SNAPCHAT may be the latest application with a new mobile payment feature launched this week, but the idea that made Snapcash possible was spawned more than seven years ago in Africa.

When M-Pesa came on the scene in 2007 a money transfer system devised by Vodafone and Kenya-based Safaricom it sparked a mini-revolution.

With the touch of a button, relatives in Nairobi could transfer cash instantly to their remote up-country families without the need for bank accounts, bureaucracy, and sometimes long journeys to settle accounts.

Initially launched as an experiment in creating a development impact through a private-sector solution, and seeded with as little as £2 million (US$3,1 million) in competition money, the system has gone from strength to strength.

M-Pesa has nearly 17 million active customers and as many as 186,000 agents worldwide.

Customers make more than €900 million (US$1,1 billion) worth of person-to-person transactions a month.

In 2013, it shifted a massive US$22 billion in wireless financial transactions.

Now, the technology that was honed in Africa is being exported to Europe, with the launch of the mobile wallet technology in Romania.

“The majority of people in Romania have at least one mobile device, but more than one-third of the population do not have access to conventional banking,” said Vodafone director of mobile money, Michael Joseph.

While it is early days in Romania the company only made its active launch in August this year analysts are cautiously optimistic about the prospects for its success.

“By Vodafone’s estimation, 35 percent of the Romanian population don’t use banking services and, if you look at Vodafone’s footprint in Europe, Romania is one of the places where M-Pesa stands the best chance of gaining adoption,” mobile analyst for IHS Technology Jack Kent told CNN.

“In more developed markets, like the U.K. and Germany, there isn’t a role for this type of payment system.

“This service really works where people need an alternative to traditional banking.”

When Safaricom partnered with Vodafone, the intention had been to develop a system for women, usually the recipients of micro-finance, to repay micro-loans cheaply and quickly.

But after Safaricom’s management team looked at the application, they saw it had a greater potential.

Kenyans now use it to pay school fees, taxes, traffic fines, and more recently it’s been extended to give people the ability to save and to borrow.

Other more sophisticated financial services are also being introduced.

The mobile payment system covers micro-insurance, payrolls and even distributors like Diageo, which deliver beer to bars, take M-Pesa payments rather than have the delivery trucks go around with cash.

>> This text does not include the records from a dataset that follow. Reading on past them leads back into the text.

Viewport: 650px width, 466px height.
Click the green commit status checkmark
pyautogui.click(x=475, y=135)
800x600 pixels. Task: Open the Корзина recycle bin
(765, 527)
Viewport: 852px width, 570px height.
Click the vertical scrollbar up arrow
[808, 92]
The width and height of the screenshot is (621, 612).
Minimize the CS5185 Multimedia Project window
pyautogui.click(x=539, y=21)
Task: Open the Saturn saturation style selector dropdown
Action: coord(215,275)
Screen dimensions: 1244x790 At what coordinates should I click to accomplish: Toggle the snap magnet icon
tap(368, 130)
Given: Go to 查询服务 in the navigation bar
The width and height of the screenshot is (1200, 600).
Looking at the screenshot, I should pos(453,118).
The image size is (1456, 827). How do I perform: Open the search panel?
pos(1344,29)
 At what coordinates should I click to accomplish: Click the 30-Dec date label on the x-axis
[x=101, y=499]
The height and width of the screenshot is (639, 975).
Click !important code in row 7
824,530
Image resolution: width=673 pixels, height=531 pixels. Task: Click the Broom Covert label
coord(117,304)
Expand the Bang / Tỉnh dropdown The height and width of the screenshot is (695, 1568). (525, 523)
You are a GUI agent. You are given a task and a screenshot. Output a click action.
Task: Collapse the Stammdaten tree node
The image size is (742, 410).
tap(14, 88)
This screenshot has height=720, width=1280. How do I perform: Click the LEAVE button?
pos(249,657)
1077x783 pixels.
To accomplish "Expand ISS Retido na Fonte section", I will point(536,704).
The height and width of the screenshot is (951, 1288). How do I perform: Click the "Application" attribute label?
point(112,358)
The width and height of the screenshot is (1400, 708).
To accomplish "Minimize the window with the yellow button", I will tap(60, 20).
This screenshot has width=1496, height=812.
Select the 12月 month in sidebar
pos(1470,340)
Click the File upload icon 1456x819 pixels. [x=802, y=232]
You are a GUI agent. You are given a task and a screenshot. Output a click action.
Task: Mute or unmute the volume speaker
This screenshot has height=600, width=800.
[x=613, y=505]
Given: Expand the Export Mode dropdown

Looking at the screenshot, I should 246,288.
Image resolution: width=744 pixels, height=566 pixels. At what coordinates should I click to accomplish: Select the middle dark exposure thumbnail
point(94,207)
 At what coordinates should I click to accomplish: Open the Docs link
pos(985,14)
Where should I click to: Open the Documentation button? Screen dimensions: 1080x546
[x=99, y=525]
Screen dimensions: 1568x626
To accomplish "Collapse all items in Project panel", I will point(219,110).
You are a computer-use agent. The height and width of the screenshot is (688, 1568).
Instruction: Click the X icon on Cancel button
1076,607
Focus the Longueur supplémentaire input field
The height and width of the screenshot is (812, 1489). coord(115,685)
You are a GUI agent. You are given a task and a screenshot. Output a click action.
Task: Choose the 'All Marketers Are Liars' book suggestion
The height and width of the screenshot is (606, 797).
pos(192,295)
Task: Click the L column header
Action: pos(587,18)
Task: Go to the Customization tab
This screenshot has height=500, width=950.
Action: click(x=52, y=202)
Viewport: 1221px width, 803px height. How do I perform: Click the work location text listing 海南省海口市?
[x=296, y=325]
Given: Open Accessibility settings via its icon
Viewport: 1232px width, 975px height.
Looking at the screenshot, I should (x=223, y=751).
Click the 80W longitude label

It has even extended into Kenya’s real estate and rental market with a service called Lipa Kodi- Swahili for “pay your rent.”

Kenya’s rental market is a large and growing segment (the latest census estimated there were 6.5 million rental households) as the country rapidly urbanises.

Valued at around 17,2 billion Kenyan shillings (US$200 million), it represents a fifth of the total value of the real estate market in Kenya.

Within five years, M-Pesa contributes almost 20 percent of Safaricom’s total revenue and has been rolled out in Egypt, Lesotho and Mozambique, before first venturing outside Africa into India among other markeys. – CNN.